Thanks for all your replies and helpful advice, really appreciate it. I understand I may have hurt her and that's why I've tried to reach out several times to try and make things right. I didn't completely blank her, I stayed in contact but was just very quiet compared to my normal self. I was also the same with my mother, family, other friends etc. It wasn't just directed at her. I don't expect her to come running at all, if she isn't ready to talk or doesn't want to ever talk again, that is something I'll just have to except, as hard as it is. I've decided to delete her number and try and move on as I don't see a way forward at this point. I do still care about her and want her to be happy, no matter what happens between us. As sad as it is, some friendships don't last forever.

OP posts:
BlueButtercups · 06/06/2021 18:18

some friendships don't last forever.

too true 🌸🌷

user1471457751 · 06/06/2021 19:32

Honestly you may not be compatible as friends. A mentally healthy person I would expect to be okay with you pulling away for a bit due to your mental health. But your friend has a personality disorder. It's likely she felt an extreme abandonment.

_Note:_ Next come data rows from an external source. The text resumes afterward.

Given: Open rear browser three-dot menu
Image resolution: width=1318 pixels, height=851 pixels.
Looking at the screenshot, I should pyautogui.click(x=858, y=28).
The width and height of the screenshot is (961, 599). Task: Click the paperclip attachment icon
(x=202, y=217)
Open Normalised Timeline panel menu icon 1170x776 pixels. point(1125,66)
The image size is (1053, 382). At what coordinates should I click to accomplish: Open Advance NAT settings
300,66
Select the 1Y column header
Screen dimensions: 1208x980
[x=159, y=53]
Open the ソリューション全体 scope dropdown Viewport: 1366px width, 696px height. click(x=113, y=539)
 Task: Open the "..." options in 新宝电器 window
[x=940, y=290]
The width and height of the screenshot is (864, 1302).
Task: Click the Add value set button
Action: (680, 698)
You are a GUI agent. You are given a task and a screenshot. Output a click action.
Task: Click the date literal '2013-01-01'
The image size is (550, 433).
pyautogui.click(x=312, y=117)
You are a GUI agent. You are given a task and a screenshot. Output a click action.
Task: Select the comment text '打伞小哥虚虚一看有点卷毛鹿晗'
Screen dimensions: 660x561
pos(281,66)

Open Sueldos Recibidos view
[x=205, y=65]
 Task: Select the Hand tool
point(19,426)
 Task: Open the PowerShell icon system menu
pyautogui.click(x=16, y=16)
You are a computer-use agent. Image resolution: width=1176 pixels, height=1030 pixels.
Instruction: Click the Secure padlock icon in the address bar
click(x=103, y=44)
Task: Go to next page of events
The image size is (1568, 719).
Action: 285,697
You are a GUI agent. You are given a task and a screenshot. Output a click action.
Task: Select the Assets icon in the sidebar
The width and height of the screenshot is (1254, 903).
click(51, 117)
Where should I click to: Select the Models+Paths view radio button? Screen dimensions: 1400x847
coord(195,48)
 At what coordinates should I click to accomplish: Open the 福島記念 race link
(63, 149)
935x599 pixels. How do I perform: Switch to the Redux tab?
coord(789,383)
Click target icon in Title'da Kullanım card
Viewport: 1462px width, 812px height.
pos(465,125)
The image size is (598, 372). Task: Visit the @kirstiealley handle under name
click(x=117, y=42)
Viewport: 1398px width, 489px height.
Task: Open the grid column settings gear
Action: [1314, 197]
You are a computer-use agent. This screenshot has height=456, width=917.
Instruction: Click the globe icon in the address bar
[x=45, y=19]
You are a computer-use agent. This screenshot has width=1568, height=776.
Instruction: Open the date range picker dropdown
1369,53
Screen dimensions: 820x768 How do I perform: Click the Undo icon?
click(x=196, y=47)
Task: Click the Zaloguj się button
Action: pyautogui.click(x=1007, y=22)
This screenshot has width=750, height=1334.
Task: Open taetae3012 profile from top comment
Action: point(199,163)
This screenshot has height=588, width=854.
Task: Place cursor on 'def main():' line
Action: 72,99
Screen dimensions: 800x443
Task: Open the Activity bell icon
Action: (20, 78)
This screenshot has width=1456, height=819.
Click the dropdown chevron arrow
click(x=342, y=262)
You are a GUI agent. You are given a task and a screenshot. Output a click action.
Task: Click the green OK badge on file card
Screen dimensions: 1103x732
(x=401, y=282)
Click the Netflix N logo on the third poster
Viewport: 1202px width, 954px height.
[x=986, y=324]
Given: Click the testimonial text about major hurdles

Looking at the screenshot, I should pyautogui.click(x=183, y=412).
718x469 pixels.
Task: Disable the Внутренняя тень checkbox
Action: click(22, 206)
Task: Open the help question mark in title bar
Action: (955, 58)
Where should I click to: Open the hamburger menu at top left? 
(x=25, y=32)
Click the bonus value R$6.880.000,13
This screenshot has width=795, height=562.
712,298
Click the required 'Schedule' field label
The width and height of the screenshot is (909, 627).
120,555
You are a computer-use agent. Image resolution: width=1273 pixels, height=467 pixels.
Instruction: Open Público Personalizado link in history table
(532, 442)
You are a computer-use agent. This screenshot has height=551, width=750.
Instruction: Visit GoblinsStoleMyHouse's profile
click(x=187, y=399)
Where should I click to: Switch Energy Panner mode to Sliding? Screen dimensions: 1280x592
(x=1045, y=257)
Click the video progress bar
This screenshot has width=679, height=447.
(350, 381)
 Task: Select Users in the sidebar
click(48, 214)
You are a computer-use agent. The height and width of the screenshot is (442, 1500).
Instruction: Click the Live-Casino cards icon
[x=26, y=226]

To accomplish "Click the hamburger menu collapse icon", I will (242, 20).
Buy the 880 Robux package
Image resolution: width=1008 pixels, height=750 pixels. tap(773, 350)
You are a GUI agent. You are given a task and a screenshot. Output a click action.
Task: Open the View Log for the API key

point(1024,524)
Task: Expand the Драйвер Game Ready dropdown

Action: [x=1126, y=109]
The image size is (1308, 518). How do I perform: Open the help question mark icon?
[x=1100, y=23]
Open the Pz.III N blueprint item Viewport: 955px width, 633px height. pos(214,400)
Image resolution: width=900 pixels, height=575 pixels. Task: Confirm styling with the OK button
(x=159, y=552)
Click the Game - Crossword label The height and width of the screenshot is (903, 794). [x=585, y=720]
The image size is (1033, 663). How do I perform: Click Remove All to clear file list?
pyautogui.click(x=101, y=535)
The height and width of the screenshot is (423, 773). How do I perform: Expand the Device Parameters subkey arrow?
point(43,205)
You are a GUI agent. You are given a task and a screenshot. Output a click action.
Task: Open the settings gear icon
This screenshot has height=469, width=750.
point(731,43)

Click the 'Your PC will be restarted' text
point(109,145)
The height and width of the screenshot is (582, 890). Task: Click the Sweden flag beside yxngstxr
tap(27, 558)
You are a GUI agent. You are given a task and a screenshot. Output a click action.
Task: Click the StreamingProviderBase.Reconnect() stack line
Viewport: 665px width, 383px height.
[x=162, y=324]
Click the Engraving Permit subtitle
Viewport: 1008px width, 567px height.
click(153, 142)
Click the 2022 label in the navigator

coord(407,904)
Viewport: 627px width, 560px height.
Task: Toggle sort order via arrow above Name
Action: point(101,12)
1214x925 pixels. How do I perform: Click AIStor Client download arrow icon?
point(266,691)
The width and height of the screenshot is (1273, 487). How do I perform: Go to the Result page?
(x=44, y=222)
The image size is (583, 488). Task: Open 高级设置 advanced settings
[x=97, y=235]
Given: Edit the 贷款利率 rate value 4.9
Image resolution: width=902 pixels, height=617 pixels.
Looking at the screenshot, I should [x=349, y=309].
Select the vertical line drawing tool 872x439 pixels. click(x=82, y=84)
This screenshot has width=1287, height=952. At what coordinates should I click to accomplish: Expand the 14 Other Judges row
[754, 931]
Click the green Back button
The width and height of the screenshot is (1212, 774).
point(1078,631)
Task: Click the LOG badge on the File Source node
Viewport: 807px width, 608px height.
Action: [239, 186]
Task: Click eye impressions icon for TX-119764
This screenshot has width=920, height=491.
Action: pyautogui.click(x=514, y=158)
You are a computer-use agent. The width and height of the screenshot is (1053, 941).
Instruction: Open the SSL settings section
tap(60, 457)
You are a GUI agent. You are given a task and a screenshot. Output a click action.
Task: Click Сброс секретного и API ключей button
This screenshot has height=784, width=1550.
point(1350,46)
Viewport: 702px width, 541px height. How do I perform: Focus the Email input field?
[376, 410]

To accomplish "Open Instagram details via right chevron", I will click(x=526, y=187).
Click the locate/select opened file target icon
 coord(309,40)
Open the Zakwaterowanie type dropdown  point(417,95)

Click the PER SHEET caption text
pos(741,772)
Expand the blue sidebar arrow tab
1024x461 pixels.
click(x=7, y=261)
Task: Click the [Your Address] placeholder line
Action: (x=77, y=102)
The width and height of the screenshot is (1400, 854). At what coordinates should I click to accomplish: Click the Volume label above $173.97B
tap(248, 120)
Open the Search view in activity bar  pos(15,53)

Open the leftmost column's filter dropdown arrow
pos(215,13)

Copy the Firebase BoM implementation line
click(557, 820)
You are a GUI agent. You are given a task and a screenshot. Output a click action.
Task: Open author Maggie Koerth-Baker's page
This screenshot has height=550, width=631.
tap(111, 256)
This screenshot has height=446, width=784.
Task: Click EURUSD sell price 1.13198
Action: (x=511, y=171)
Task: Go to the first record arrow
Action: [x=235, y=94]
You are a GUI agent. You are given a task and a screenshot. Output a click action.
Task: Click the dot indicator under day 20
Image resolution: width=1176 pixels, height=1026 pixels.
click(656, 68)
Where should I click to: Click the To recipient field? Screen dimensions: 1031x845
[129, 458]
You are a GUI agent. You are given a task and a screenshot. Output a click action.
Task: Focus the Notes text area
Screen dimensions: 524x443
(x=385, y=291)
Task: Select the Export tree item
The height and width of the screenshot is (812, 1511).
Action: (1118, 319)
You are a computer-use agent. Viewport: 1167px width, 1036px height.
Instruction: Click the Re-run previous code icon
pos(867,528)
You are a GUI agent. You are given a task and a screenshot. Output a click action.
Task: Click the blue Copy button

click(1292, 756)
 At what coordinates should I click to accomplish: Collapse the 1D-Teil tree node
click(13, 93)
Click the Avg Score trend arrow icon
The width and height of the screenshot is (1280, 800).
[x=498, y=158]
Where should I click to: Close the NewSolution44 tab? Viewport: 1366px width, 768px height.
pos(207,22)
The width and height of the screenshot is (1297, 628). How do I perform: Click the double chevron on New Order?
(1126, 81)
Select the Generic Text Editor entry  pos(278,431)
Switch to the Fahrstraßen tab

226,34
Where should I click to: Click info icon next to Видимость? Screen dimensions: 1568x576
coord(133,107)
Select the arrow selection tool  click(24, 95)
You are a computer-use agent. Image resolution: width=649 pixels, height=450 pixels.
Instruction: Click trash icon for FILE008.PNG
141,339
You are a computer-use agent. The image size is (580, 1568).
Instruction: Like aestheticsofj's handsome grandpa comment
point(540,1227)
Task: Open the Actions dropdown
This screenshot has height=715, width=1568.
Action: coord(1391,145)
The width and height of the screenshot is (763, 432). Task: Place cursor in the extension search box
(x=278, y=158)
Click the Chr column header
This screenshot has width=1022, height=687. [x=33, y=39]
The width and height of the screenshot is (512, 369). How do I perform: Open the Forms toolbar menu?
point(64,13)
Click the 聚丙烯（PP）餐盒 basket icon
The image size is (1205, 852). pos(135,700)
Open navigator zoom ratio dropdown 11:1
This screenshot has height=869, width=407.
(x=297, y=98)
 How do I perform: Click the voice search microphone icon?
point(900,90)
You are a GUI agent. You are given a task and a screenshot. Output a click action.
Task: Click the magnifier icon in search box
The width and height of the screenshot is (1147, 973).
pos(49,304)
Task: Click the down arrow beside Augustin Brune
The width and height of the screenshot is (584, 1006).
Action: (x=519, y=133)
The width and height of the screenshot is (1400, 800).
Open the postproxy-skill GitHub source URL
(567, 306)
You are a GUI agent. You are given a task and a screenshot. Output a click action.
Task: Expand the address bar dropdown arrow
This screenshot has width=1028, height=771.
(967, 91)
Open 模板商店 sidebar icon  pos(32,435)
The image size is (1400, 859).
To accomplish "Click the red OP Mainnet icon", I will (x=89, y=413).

BlueButtercups · 06/06/2021 19:59

But your friend has a personality disorder. It's likely she felt an extreme abandonment.

not OP's responsibility 🌸

couchparsnip · 06/06/2021 20:12

There's nothing more you can do about your friend. You need to take care of yourself.
You say 'Most days I feel like driving my car into a wall on my way to work.'
If you feel like this then you should ask for help from your GP or self refer to your local mental health service. It's called suicidal ideation and is a sympton of depression.
Saying that you tried to get help once and didn't like it - that's an excuse. Also a symptom.
I'm not a Doctor but have had depression and anxiety myself. I got help and while some.days are hard I now have tools to help myself get over those feelings.
If you have something wrong with you then go to the Doctor, it's nothing to be ashamed of.